Remember, $\int_{-2}^{2} \sqrt{4-x^2} d x$ is the area of the semicircle. The area of a full circle is $\pi r^2$. Our radius $r=2$, so the full circle area is $\pi (2^2) = 4\pi$. A semicircle's area is half of that, so $\frac{1}{2}(4\pi) = 2\pi$.
So the bottom part is $2 \times (2\pi) = 4\pi$.

Now, let's put it all back into the $\bar{y}$ formula:
$\bar{y} = \frac{2 \int_{0}^{2} (4-x^2) d x}{4\pi}$
We can simplify the numbers: $\frac{2}{4\pi} = \frac{1}{2\pi}$.
So, $\bar{y} = \frac{1}{2\pi} \int_{0}^{2} (4-x^2) d x$. This matches exactly what the problem asked us to show!
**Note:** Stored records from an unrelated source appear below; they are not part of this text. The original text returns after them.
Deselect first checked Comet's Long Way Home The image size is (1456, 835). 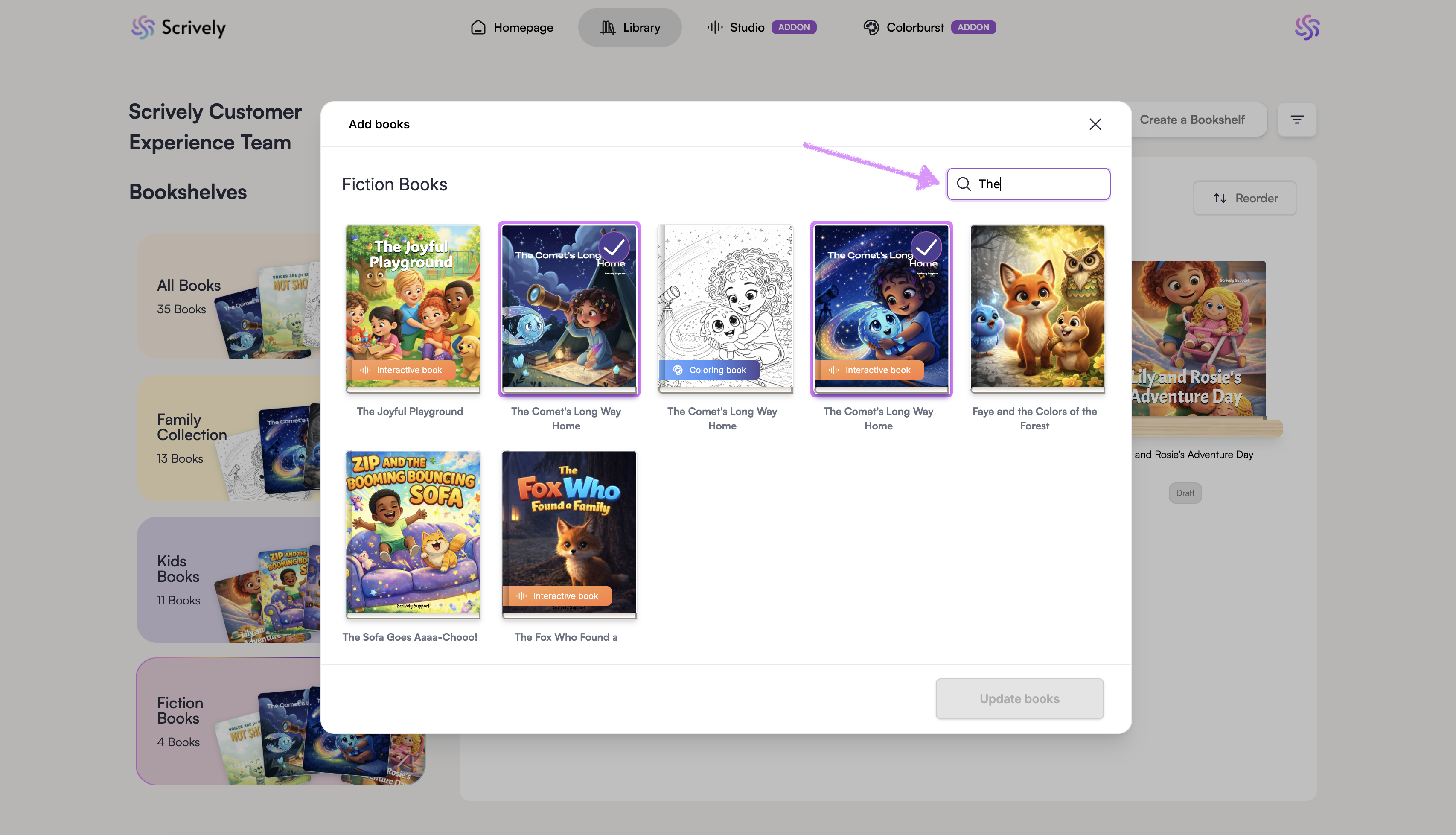click(569, 308)
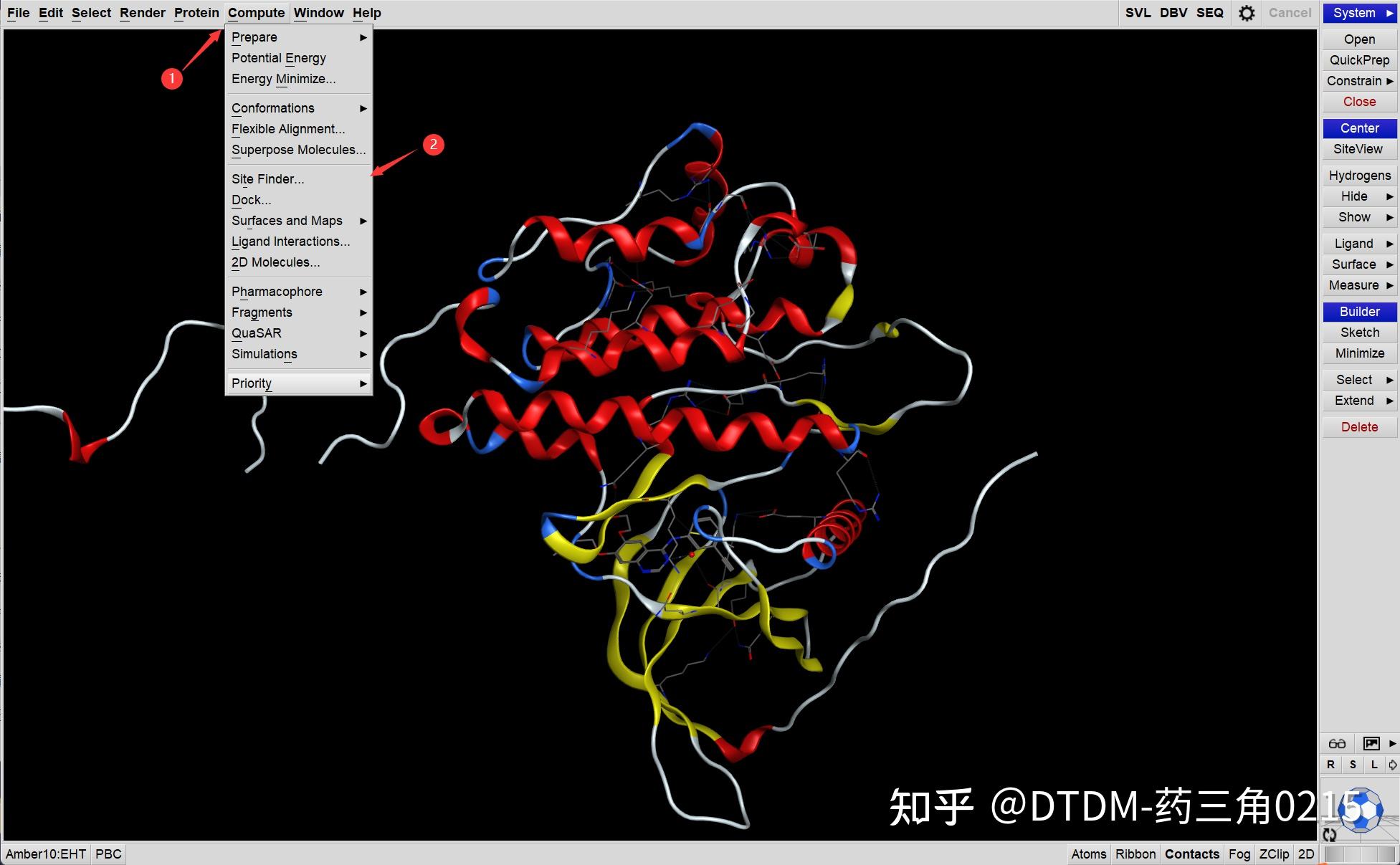Click the picture snapshot icon
This screenshot has width=1400, height=865.
1371,743
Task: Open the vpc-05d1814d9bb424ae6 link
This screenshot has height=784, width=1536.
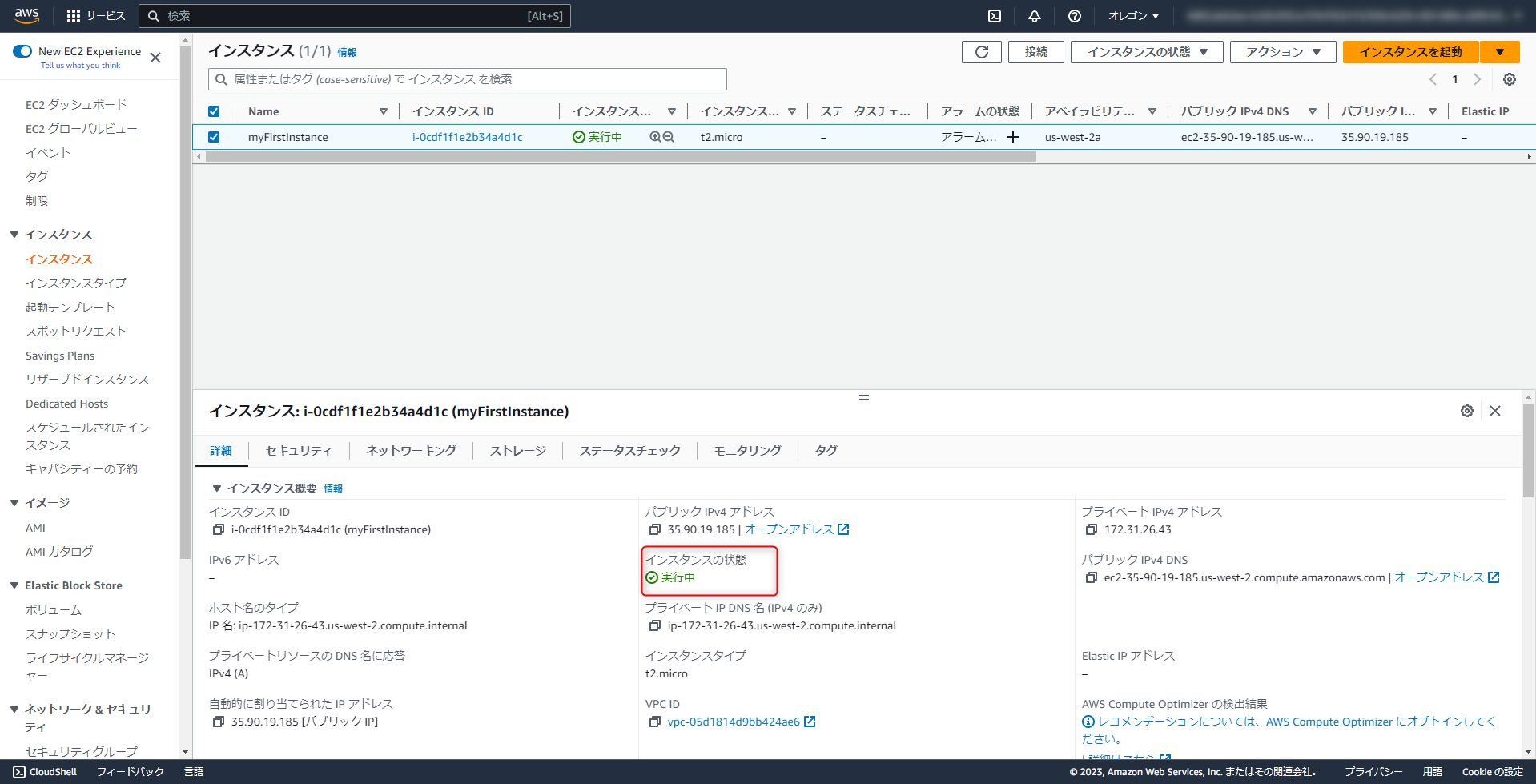Action: pos(733,722)
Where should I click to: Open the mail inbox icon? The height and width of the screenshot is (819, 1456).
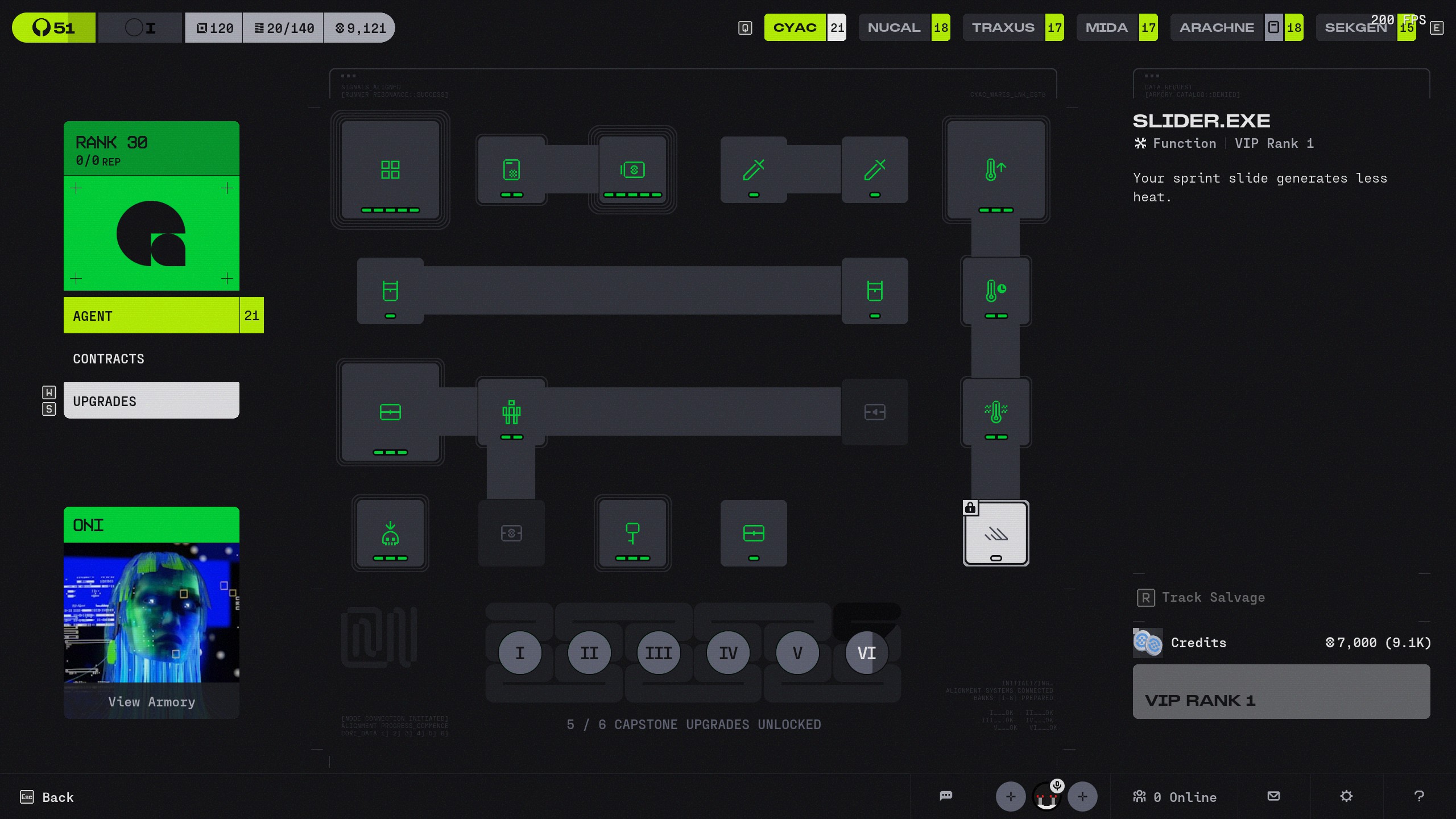[1274, 796]
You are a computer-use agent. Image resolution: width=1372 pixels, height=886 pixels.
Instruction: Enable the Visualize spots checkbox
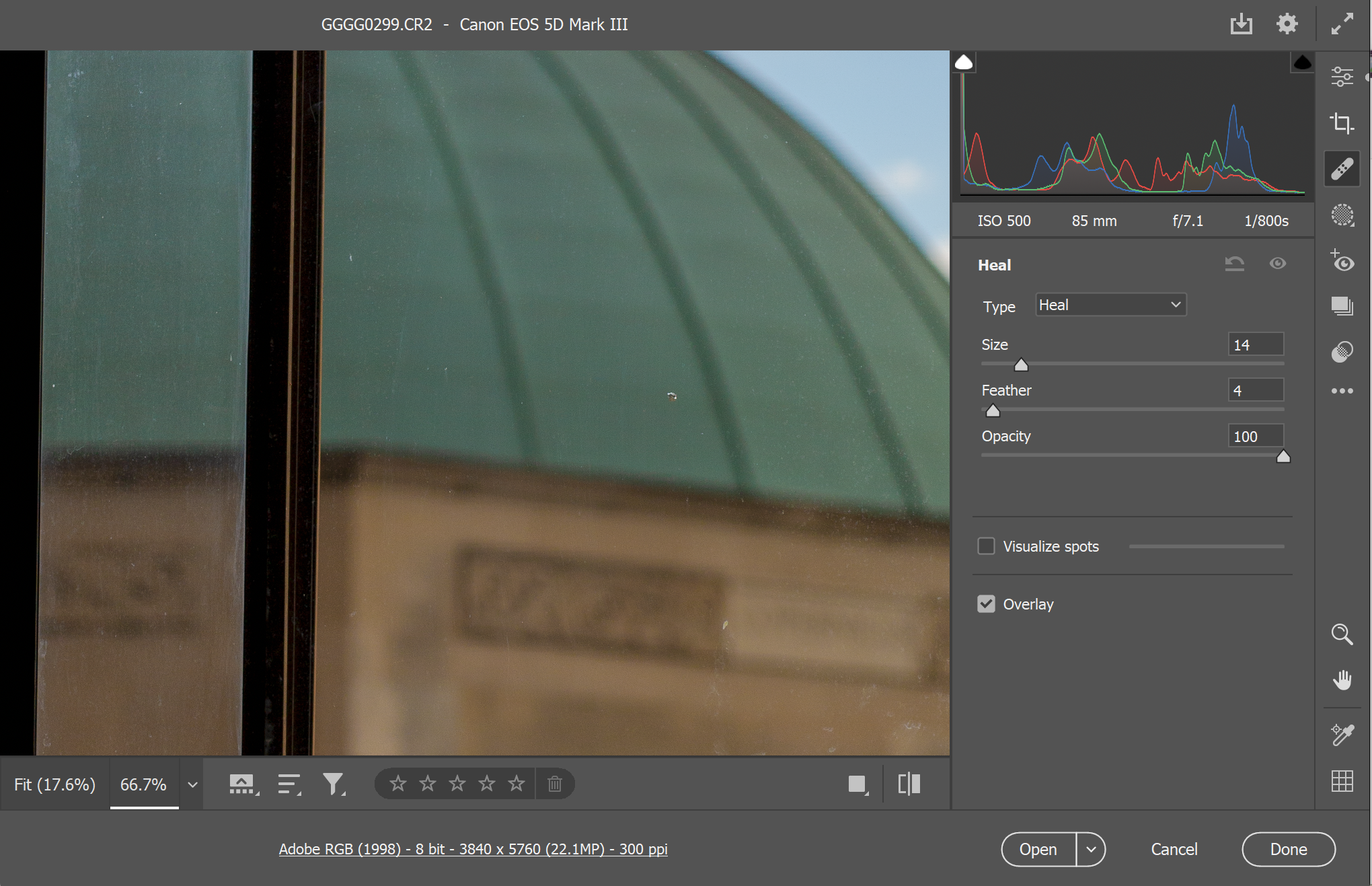(x=986, y=546)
**Part 3: Computing $\bar{y}$**
Now we just need to do the math and calculate the integral.
$\bar{y} = \frac{1}{2\pi} \int_{0}^{2} (4-x^2) d x$
Let's calculate the integral part first:
$\int_{0}^{2} (4-x^2) d x$
We find the "antiderivative" of $(4-x^2)$, which is $4x - \frac{x^3}{3}$.
Now we plug in the top number (2) and subtract what we get when we plug in the bottom number (0):
$= \left(4(2) - \frac{2^3}{3}\right) - \left(4(0) - \frac{0^3}{3}\right)$
$= \left(8 - \frac{8}{3}\right) - (0 - 0)$
$= \frac{24}{3} - \frac{8}{3}$
$= \frac{16}{3}$

Finally, plug this back into the formula for $\bar{y}$:
$\bar{y} = \frac{1}{2\pi} \times \frac{16}{3}$
$\bar{y} = \frac{16}{6\pi}$
$\bar{y} = \frac{8}{3\pi}$

So, the center of gravity for the semicircle is at $(0, \frac{8}{3\pi})$. It's neat how the math confirms our intuition about balance!